Algol 60 was the forbearer of most modern programming languages. However,
implementations of Algol 60 were all a bit different and even after the the
revised report came out a few years later there remained serious ambiguities
in the meaning of common Algol 60 constructs, see for example [1]. Other
aspects of Algol 60, for example the use of call-by-name argument passing
semantics, made it not entirely suitable as a means of communicating
algorithms.

Algol 68, had, for many years, essentially no conforming implementations. The
language was remarkably orthogonal, every aspect seemed to be fully
generalized and usable everywhere in the language, but it was too complicated.
At least, it had a concept of I/O, which Algol 60 lacked.

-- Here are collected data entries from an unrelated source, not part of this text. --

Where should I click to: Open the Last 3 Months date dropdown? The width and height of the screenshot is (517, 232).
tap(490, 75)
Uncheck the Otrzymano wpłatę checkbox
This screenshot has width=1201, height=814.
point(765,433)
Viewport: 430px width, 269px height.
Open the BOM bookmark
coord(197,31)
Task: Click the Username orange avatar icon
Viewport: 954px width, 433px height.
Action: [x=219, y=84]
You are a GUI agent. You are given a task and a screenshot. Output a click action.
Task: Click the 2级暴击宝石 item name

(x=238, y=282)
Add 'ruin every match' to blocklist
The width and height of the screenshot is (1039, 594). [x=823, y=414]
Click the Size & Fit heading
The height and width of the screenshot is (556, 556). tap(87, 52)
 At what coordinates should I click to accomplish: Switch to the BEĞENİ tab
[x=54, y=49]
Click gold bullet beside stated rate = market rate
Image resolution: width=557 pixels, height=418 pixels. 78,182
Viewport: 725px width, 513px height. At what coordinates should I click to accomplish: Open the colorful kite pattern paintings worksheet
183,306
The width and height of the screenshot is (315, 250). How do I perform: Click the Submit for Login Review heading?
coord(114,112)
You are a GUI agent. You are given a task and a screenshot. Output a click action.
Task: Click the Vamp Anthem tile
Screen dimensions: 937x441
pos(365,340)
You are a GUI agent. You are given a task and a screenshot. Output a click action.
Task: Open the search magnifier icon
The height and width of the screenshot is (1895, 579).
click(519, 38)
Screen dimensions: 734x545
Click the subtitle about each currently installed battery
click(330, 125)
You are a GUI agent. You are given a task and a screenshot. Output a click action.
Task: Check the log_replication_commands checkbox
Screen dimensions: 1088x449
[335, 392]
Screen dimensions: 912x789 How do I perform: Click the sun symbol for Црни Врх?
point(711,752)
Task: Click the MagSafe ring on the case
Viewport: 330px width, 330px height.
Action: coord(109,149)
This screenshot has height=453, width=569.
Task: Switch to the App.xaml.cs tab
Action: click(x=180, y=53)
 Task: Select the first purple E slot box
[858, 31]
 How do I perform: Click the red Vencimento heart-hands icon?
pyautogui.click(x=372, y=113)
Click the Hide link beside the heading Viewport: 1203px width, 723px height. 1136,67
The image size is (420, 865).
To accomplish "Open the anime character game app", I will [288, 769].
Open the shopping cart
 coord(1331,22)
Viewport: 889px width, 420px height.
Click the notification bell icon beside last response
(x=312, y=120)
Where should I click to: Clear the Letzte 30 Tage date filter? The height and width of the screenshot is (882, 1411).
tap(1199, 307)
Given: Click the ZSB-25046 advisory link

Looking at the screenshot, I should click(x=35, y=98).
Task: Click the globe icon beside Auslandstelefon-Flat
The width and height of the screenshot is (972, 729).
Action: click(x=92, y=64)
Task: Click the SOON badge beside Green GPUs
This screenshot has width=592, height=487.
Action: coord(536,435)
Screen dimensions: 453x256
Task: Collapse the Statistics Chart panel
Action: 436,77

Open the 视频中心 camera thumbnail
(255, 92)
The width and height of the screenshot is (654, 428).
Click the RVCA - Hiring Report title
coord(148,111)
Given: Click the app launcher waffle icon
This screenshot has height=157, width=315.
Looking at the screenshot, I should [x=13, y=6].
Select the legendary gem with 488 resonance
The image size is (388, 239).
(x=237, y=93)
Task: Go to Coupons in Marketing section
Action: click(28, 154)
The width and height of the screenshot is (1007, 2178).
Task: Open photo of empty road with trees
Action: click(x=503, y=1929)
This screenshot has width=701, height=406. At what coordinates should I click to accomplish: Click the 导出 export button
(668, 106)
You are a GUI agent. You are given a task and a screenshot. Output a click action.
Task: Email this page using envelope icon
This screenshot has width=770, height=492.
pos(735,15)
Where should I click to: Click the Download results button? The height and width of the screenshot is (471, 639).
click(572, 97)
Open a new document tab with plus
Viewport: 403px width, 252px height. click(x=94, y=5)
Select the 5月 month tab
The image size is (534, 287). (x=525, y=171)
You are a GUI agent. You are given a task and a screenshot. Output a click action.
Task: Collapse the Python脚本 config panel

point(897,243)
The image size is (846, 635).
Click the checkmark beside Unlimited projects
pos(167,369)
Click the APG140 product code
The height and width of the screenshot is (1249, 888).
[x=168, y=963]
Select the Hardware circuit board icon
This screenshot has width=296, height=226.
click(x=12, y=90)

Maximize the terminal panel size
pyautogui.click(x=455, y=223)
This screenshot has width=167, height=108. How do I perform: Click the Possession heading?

Some algorithms were
published in Algol 68, but I didn't see many of them.

In this environment, Knuth's books were quite valuable. The algorithms, while
not structured or written as we see them now were clear and unambiguous and
were written for a time when compilers didn't perform advanced code-
optimizations; Knuth's careful designs included optimizations that we would
leave to compilers today when talking about algorithms.

Eventually, Pascal came along and it became possible to publish algorithms in
an easy to read and unambiguous way. (It was still uncommon to see code
formatted in any consistent way. See Wirth's own books!) Pascal wasn't
perfect, but it was easy to understand and implementations were portable and
widely available.

[1] Knuth, The remaining trouble spots in Algol 60*,
[https://atlas.cs.virginia.edu/~asb/teaching/cs415-fall05/doc...](https://atlas.cs.virginia.edu/~asb/teaching/cs415-fall05/docs/algol-3.pdf)

------
dsacco
I’m surprised, but I like this (I typically don’t like or agree with textbook
comparisons, but I think this tour is mostly right). The Sedgewick text,
_Algorithms_ should be in there too but the author apparently didn’t read
that.

My own experience basically agrees: I’ve read and enjoy Skiena, it’s written
in clear style and it’s the “cover to cover” text for a working developer or
for interview practice. But I also have TAOCP and CLRS on my shelf, and I
haven’t read either of them. I’ve certainly _used_ both of them a lot, but I
simply haven’t read all of them because I use them more as reference texts.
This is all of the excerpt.